Why does my bread smell like chemicals?
In this brief guide we will address the question, “why does my bread smell like chemicals?” as well as other questions pertaining to the subject at hand like how to avoid the “chemical” taste, and how to tell if your bread has gone bad.
Why does my bread smell like chemicals?
Your bread smells like chemicals due to wild yeast contamination that can occur after the baking process. The post-processing yeast contamination can occur during cooling, slicing, or packing. It could be due to other reasons like using flour that has been bleached or treated with other chemicals. But mostly, it is due to more yeast or over-proofing.
Bread is a fermented product, and this is a characteristic nature of the fermentation process where yeast converts the sugars into carbon dioxide and alcohol. While baking, the quantity of yeast and proofing time is a critical step where this fermentation will take place.
While baking, this smell goes away, but you might notice that your bread has started to smell off after a day or two in the pantry. Don’t you worry! It is natural. You are not feeding your kids alcohol or anything like that. Whenever there is adequate temperature, the fermentation process will continue and minute quantities of alcohol will be produced.
With homemade bread, the chemical smell is usually observed after a day or two. If you notice the chemical smell immediately after proofing and baking, then it means the ingredients were probably contaminated during the process, and you need to take proper hygiene measures.
Why does my bread smell like acetone?
Following are the main reasons why bread smells like acetone or gives off a chemical smell
- Contamination by wild yeast
- Bread is past its expiration date
Why does my bread smell weird?
The bread usually smells weird when it has gone bad. Avoid eating it or closely smelling it if you can see visible mold on it. Another reason why bread smells weird is because of sugars converted into alcohol or due to excessive fermentation.
Is it safe to eat bread that smells like chemicals?
If your bread is homemade and you’re sure about the ingredients, then it is perfectly safe to consume such a loaf. Like mentioned earlier, it is only a smell that wild yeast gives during the fermentation process. Moreover, you can even get rid of this smell by baking the bread in the oven. The “chemicals” will most likely evaporate.
Many people refer to this smell like that of a nail polish remover, beer, vinegar, or alcohol. No matter what you might sense, it is mostly the yeast that is the main culprit. You should know that your bread is not undercooked, and it is safe to consume. However, the taste or the aroma may seem off owing to the fermentation process.
What can you do about the smell?
You can avoid the chemical taste by changing the type of yeast you are using in your bread making process. This can also be a result of using certain unhygenic measures like not cleaning the utensils and cross-contamination with other things in the kitchen. Your bread will be safe to consume with a bit off odour, but be sure to look out for any signs of spoilage discussed in the next part of this question. If you notice any of these signs, you should discard the load immediately and start preparing a new one.
Other methods to avoid such a problem include reducing the quantity of yeast, replacing hot water with cold in the preparation of dough, and reducing the proofing time of dough. You can read more about this here.
Other FAQs about Bread which you may be interested in.
How to tell if your bread has gone bad?
Like mentioned earlier, the best by date is just an estimate and your bread may still be fresh past this date. Therefore, as long as you are aware of the signs of spoilage, the bread will be safe to consume. Here are some classical indicators that help you identify that the bread is no longer fresh or safe to consume.
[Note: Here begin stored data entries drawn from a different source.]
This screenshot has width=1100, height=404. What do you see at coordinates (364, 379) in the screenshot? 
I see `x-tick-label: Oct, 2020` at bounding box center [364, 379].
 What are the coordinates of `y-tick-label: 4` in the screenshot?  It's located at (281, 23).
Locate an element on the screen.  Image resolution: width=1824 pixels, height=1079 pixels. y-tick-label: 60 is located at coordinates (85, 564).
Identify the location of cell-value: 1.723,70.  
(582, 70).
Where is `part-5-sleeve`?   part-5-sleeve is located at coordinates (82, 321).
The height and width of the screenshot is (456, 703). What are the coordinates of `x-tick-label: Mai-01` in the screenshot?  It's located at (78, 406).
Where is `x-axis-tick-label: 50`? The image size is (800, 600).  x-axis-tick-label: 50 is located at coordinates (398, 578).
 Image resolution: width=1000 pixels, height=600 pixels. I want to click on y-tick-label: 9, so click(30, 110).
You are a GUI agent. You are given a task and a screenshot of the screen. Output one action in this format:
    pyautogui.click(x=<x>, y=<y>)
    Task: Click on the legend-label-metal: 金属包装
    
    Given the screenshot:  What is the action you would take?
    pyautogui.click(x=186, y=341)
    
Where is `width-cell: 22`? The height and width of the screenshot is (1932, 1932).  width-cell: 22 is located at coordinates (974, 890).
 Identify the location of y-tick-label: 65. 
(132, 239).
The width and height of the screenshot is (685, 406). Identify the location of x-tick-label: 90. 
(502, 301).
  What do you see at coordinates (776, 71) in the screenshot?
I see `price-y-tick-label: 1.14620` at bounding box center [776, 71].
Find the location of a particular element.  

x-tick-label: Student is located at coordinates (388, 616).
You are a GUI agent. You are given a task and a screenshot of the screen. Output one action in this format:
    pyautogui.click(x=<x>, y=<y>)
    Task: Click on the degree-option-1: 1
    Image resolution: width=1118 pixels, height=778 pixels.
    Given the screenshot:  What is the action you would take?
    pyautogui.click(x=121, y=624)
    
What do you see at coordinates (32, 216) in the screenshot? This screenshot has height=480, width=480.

Mold is a type of fungus that grows in different colours. It could be black, green, white, or pink. If you see such a growth or color formation on your bread, you should discard it immediately.
- Unpleasant odor
This is perhaps the most common technique while handling any food product. Simply discard the loaf when you notice the odour of the bread has changed. It indicates either the presence of a contaminant or the growth of microorganisms.
No, you might not want to discard it when there is any smell that matches that of an alcohol or a similar substance, because this is just a result of fermentation. We are talking about a characteristic pungent or a stale smell. This type of smell indicates that mould growth has started to take place. This is just one step before you start to see visible mold growth on the bread.
- Strange taste or hard texture
Even if your bread passes the first two indicators, and then does not taste right, it is better to just throw it away and not take any risks. Health is wealth!
Similarly, if you leave your bread out in the open for too long, the bread will go stale and turn dry. This is also an indicator that your bread has now gone bad and it is time to throw it away.
In this brief guide we have addressed the question, “Why does my bread smell like chemicals?” as well as other questions pertaining to the subject at hand like how to avoid the “chemical” taste and how to tell if your bread has gone bad.